Mike Yamamoto (mike.yamamoto@optionmonster.com)

U.S. equity futures are up sharply ahead of this morning's key unemployment report.

S&P 500 and Nasdaq 100 futures are up more than 0.8 percent at the time of this writing after statements by central banks in Europe spurred a global equities rally yesterday. The key will be whether the indexes will hold onto those gains after the non-farm payrolls at 8:30 a.m. ET. Consensus estimates call for a gain of 166,000 jobs.

The dollar is up against most other major currencies, including the euro and the Japanese yen. That has pressured precious metals, with gold and silver down about 1 percent and 2 percent respectively, while copper futures are also down about 2 percent. Oil is up about 0.5 percent on reports that the Egyptian military has declared a state of emergency in the Suez Canal.

Regular U.S. trading was closed for the July 4 holiday, but U.S. stock futures spiked higher yesterday after newly installed Bank of England Governor Mark Carney indicated in a surprise statement that record-low U.K. interest rates would continue for some time. European Central Bank Mario Draghi followed with similar comments two hours later.

The remarks triggered a strong rally in Europe yesterday, where major equity indexes shot up by 2 percent to 3 percent. Asian indexes responded in kind overnight, as Japan's Nikkei and Hong Kong's Hang Seng both up about 2 percent, also boosted by signs that China's credit crunch continues to ease.

This morning's European futures are mixed. The U.K. FTSE 100 is up more than 0.3 percent, but Germany's DAX is down 0.5 percent and France's CAC 40 is off fractionally.
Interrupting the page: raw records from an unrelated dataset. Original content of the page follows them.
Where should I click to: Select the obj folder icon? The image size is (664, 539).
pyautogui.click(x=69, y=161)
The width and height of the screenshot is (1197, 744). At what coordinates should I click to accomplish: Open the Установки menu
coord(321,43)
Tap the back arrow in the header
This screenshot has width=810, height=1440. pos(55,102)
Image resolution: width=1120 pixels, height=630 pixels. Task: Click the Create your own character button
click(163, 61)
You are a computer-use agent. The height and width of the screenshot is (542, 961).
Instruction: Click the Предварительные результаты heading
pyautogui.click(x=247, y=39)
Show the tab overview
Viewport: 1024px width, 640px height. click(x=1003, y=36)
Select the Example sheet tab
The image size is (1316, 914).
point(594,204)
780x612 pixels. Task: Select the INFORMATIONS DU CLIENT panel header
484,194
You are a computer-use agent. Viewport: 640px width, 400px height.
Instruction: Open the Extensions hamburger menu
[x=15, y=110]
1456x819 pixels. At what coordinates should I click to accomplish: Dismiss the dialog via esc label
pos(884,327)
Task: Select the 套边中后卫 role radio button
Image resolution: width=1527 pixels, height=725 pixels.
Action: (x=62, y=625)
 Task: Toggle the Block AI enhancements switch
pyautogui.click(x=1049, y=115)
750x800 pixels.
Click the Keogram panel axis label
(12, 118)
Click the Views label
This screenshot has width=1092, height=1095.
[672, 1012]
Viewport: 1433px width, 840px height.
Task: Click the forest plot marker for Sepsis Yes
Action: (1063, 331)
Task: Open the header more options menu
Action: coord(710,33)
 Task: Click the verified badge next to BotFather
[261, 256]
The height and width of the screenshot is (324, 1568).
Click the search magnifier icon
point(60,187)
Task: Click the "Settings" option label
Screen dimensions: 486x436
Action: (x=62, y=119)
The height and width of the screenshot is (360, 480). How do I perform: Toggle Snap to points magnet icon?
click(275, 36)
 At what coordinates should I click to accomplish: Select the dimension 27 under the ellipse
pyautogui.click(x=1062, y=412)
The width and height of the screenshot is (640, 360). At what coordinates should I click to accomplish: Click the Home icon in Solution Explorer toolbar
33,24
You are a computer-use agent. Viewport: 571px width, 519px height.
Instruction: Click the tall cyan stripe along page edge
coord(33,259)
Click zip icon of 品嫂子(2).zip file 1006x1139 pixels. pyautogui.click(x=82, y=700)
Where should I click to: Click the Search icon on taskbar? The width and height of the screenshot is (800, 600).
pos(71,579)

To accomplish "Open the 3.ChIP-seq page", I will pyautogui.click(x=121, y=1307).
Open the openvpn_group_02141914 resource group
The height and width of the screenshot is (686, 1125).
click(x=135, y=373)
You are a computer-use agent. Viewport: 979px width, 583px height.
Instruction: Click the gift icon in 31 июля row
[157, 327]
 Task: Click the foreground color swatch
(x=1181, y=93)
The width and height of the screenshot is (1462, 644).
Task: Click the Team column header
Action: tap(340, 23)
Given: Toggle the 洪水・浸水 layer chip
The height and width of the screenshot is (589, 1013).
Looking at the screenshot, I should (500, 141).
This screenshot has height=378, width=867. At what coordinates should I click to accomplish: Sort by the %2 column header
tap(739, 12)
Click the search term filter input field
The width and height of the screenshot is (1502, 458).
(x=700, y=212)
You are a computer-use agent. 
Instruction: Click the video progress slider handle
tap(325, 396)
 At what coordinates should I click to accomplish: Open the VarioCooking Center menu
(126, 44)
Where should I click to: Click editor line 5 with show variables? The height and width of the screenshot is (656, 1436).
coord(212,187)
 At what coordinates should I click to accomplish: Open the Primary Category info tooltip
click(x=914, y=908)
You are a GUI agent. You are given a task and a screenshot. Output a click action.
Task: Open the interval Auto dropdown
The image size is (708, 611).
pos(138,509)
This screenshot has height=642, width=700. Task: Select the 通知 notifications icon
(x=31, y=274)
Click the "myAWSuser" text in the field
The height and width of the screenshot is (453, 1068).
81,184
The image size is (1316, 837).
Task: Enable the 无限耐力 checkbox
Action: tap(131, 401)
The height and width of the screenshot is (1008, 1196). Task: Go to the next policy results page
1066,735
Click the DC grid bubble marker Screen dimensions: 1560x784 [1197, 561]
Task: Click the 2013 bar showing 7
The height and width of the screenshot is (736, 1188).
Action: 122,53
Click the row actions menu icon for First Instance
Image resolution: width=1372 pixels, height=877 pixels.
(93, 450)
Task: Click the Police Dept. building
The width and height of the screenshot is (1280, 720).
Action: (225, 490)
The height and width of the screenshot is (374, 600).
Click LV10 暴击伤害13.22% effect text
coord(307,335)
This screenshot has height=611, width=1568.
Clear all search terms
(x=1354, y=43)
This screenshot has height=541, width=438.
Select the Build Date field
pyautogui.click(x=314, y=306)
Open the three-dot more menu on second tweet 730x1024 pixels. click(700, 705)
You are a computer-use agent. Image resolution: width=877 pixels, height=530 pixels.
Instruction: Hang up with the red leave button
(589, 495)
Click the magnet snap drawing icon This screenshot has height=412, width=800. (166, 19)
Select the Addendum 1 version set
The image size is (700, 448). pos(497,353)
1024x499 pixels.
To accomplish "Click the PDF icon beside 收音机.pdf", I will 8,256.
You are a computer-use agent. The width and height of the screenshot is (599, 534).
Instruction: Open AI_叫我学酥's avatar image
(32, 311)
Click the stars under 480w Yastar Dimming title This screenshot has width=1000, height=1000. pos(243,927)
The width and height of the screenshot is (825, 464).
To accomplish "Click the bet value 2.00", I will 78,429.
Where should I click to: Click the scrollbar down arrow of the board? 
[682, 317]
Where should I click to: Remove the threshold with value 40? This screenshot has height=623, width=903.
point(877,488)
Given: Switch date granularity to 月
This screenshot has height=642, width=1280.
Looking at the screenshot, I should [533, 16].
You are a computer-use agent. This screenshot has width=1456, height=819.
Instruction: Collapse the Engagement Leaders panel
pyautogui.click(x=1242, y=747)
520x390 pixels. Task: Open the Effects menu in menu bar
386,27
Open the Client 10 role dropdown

Yesterday's rallies persisted despite ongoing violence in Egypt after the removal of President Mohammed Morsi and continuing concerns over instability in Portugal, where two cabinet-level ministers have resigned. If the markets can sustain today's momentum in the face of such volatile issues, it could be an important signal at a crucial technical juncture.

The SPX has been range-bound since reaching all-time highs in early May and has faced resistance at its 50-day moving average, indicating that momentum has slowed for the time being. However, the benchmark index has been closing above its 10-day moving average this week, which could be a good sign for the bulls.

In addition, earnings season begins on Monday with Alcoa releasing second-quarter results after the close. Potentially market-moving economic reports follow throughout the week, including a monetary statement by the Bank of Japan on Tuesday and minutes from the Federal Reserve on Wednesday.